Hukum Pidana Islam
Sistem hikum pidana Islam disyariatkan untuk mencegah manusia dari tindak kejahatan. Allah SWT berfirman (yang artinya): Dalam hukum qishash itu ada (jaminan kelangsungan) hidup bagi kalian, hai orang-orang berakal, supaya kalain bertakwa (TQS al-Baqarah [2]: 179). Maksudnya, terdapat hikmah yang sangat besar dalam hukum Qishash yaitu mejaga jiwa.1 Artinya, orang yang berakal sehat sadar, jika dia melakukan pembunuhan, dia terancam diberi sanksi berupa hukuman mati, maka dia tidak akan berani melakukan pembunuhan. Di sinilah fungsi pencegahan (zawajir), yakni mencegah manusia dari tindak kejahatan.

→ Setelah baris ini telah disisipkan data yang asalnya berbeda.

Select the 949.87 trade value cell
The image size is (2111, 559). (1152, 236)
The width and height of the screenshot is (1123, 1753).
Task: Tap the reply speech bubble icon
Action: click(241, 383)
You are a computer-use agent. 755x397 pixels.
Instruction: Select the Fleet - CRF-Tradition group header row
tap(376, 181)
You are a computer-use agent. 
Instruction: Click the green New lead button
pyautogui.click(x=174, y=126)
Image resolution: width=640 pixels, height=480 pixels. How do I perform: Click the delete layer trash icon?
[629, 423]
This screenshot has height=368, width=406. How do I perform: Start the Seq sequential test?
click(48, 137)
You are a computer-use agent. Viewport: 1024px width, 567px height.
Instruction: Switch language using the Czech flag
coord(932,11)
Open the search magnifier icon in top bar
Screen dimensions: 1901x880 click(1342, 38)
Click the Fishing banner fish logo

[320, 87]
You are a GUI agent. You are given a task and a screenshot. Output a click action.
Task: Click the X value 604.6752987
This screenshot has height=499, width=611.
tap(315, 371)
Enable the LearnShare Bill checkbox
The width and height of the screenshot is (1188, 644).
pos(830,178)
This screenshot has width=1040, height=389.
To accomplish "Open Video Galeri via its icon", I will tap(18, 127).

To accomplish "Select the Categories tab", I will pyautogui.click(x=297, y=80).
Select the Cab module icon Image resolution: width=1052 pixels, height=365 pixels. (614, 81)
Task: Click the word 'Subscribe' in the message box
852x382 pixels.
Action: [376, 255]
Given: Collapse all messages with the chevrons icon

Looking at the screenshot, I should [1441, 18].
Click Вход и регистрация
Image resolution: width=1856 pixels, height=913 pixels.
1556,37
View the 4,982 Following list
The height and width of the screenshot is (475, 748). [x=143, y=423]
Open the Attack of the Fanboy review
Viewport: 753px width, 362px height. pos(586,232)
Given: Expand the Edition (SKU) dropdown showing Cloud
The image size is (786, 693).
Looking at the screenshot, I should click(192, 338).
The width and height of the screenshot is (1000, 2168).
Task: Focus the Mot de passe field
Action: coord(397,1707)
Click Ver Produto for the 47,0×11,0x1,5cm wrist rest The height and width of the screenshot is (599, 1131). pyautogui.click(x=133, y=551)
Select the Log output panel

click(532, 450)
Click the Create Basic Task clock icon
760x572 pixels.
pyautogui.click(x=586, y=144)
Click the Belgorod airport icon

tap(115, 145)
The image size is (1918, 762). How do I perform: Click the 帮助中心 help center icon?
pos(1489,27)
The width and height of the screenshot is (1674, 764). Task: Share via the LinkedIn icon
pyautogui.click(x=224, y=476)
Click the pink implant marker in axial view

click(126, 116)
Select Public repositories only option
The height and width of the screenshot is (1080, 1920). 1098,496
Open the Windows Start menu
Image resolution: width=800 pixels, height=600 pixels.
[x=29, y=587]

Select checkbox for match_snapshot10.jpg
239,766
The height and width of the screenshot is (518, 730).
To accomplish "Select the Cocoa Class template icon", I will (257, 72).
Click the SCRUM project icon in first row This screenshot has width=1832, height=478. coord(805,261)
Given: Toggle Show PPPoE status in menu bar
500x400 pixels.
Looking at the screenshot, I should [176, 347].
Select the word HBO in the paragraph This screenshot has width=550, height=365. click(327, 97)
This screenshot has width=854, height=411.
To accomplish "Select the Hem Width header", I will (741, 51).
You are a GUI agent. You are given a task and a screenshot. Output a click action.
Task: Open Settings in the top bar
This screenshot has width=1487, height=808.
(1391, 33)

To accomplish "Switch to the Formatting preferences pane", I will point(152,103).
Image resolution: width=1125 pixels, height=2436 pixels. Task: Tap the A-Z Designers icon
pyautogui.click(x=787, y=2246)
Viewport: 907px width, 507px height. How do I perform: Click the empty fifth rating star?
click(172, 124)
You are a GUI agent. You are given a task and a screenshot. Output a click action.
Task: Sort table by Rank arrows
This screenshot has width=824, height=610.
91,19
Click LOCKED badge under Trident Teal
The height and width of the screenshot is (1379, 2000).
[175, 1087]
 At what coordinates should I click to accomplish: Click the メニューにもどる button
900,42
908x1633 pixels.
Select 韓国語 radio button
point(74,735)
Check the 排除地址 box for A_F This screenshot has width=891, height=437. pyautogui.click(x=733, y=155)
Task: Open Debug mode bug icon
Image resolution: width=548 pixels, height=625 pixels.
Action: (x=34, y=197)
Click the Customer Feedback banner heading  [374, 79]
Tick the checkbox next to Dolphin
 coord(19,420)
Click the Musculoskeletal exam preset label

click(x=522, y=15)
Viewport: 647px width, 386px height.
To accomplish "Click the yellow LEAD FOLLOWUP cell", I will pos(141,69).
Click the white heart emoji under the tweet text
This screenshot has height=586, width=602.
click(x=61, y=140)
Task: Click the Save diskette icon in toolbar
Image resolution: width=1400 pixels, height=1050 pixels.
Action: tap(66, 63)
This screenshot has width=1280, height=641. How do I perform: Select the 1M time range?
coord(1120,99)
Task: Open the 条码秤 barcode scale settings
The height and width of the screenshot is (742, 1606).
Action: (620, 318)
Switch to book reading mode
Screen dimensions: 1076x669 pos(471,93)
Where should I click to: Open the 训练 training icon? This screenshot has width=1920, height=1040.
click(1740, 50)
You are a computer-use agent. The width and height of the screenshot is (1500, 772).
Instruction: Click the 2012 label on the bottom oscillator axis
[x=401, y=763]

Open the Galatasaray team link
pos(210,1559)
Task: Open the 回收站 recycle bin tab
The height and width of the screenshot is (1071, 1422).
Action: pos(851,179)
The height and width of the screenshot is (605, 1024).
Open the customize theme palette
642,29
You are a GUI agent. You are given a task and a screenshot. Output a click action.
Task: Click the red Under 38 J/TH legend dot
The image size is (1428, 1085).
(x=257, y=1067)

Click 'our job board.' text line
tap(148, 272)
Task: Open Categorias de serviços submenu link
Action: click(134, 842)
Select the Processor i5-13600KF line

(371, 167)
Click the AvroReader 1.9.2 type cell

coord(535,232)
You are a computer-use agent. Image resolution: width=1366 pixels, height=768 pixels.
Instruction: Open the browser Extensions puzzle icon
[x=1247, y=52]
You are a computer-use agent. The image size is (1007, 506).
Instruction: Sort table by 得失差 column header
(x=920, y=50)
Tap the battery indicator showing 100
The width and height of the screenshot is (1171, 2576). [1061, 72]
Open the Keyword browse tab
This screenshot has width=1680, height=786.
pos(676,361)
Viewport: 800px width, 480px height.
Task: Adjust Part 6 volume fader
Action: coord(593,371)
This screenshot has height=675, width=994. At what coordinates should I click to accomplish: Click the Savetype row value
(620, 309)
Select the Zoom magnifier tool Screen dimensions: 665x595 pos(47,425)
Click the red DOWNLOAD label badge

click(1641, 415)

Kejahatan adalah perbuatan tercela (al-qabîh), sedangkan yang tercela (al-qabîh) adalah apa aja yang dicela oleh Asy-Syâri’ (Allah). Ketika syariah telah menetapkan suatu perbuatan itu tercela, maka sudah pasti perbuatan itu disebut kejahatan, tanpa memandang lagi tingkat tercelanya. Artinya, tidak lagi dilihat besar kecil kejahatan. Syariah telah menetapkan suatu perbuatan sebagai dosa (dzunûb) yang harus dikenai sanksi. Jadi dosa itu substansinya adalah kejahatan.2
Ragam Bentuk Sanksi Hukum Pidana Islam
- Hudûd.
Hudûd adalah sanksi-sanksi atas kemaksiatan yang telah ditetapkan kadarnya oleh—sekaligus menjadi hak—Allah SWT (Lihat QS al-Baqarah [2]: 187). Termasuk ke dalam hudud yaitu: Had zina, Had liwâth (homoseksual), hûd mendatangi wanita pada duburnya, Had Qadzaf (menuduh wanita baik-baik berbuat zina), Had peminum khamar, Had pencurian, Had pembegal, Had pelaku bughat (pemberontak) dan Had murtad. Dalam hudûd tidak berlaku pemaafan, baik dari hakim maupun si pendakwa. Ini karena hudûd adalah hak Allah. Tidak seorang pun berhak menggugurkan hudûd pada kondisi apapun.
- Jinâyah.
Jinâyah ditujukan atas penganiayaan terhadap badan, yang mewajibkan qishash (balasan setimpal) atau diyat (denda). Penganiayaan ini mencakup penganiyaan terhadap jiwa dan anggota tubuh. Maksud dari jinâyah di sini adalah sanksi-sanksi yang dijatuhkan atas penganiayaan. Dalam sanksi-sanksi ini terdapat hak manusia. Selama berkaitan dengan hak manusia, maka pemilik hak (shâhib al-haq) boleh memberikan ampunan/permaafan (Lihat: QS al-Baqarah [2]: 178).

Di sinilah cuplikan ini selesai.